第31.3話 勘違い

(女性騎士視点)



ダスター様とスタード様からはお嬢様に護身術、つまりいざという時に己のみを守れるだけの技術を身につけさせる指南役を頼まれたのだ。そんなことを頼まれた私はとても驚いてしまった。お嬢様に護身術が必要ということは、また戦争が始まると思ったからだ。レトスノム公爵家のご令嬢であるミロアお嬢様の身柄に危険が迫る理由があるとすれば他国の介入しかないと私は勘違いしてしまったのだ。



しかし、実際は違っていた。というか、私の予想とは大きく違いすぎていた。



ダスター様とスタード様は詳しい話を聞かせてくださって、私は初めて全体の流れを知った。知らなかった自分を恥じるほどに。



まず、お嬢様が3日間も寝込んだのは学園で別の女性の尻を追いかけるガンマ殿下に突き飛ばされたショックで絶望して、自らの意思で二階の窓から飛び降りたこと。次に、起きた後で殿下に愛想を尽かしたお嬢様が婚約解消を望んだのに、それを王家が了承しなかったこと。そして、文句を言いに来たガンマ殿下からダスター様とスタード様が守ってくださったこと。こんなに大事なことを私は知らなかったのだ。



だからこそ、お嬢様は学園に復帰したあとのことを考えて護身術を学びたいと望んだということで、その指南役に私が推薦されたのがこの話。本当なら喜ぶべきなのだが、お嬢様が大変だったことを知らなかった私は指南役にふさわしくないと思って辞退した。
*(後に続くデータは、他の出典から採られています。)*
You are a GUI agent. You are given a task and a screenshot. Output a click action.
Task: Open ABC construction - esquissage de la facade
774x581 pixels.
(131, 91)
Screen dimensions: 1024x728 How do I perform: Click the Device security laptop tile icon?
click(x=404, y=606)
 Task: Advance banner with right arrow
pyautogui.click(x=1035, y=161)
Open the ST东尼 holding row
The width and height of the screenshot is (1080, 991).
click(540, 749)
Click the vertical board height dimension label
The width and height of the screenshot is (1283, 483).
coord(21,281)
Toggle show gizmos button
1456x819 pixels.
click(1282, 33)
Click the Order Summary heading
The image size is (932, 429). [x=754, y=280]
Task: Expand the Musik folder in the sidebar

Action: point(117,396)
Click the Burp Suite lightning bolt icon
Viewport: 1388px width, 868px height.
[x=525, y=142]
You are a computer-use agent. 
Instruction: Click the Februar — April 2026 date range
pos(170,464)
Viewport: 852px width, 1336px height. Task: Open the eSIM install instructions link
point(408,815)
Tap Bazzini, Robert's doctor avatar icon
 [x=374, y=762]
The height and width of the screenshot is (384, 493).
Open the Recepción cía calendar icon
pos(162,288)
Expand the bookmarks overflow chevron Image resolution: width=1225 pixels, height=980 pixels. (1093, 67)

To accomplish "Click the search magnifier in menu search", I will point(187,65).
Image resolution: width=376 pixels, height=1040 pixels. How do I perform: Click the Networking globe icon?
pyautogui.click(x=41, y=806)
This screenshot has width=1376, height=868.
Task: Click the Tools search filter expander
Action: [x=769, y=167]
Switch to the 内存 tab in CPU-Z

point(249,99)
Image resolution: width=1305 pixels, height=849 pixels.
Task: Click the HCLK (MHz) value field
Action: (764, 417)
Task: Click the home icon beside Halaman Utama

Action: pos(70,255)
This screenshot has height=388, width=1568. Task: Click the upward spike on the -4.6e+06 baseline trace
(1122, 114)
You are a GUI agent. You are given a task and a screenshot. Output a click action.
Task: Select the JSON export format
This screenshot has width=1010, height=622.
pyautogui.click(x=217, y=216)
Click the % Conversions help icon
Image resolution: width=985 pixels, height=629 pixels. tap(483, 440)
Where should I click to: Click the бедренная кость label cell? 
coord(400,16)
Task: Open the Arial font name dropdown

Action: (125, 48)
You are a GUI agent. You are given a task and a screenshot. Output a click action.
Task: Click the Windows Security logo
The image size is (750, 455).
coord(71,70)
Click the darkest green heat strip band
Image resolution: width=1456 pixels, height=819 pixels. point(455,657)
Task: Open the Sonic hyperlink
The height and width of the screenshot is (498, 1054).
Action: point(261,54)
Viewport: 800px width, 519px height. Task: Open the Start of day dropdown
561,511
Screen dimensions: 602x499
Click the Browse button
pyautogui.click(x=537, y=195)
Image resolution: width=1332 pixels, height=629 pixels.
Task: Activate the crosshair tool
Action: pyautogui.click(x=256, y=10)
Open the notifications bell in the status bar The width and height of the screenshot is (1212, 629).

しかし、ダスター様とスタード様はそれでも指南役は私しかいないという。



「我が公爵領の中でお嬢様と歳が近くて武芸に秀でるのはお主しかおらん」


「お嬢様は今、良き方向に成長しておられる。故に、お主はいい刺激になろう」



……結果的に私は根負けしてお嬢様の指南役を任されることになった。





お嬢様は貴族のご令嬢。父君である当主様は私も尊敬する剣士だが、お嬢様は剣を持ったことすらないはずだ。なので、まずは体をほぐす運動から始めて基礎的なトレーニングを学んでもらい、体力づくりと精神力の向上を促す。それが私のやり方だ。



そして、初日で私は驚いた。お嬢様が一切弱音を吐かなかったのだ。お嬢様がどれだけできるか知るためにも素人には少し厳しい訓練を選んだのに、お嬢様は起き上がれなくなるまで訓練を続けられたのだ。てっきり、普通の令嬢らしく弱音を吐いたり文句を言うと思ったのに。



もしや、お嬢様はこのような訓練をしたことがあるのではないか、と思った私はお嬢様に何気なく聞いてみた。そして、こんな返答をなされた。



「はぁ、はぁ……ぜ、前世で学んだのよ……」



ゼンセ……聞いたことがないが、そんな名前の人から学んだのだろうか? それとも地名か? いや、これは機密情報では? 勘違いしそうな単語で返答されてしまったため、もう深く考えないようにしよう。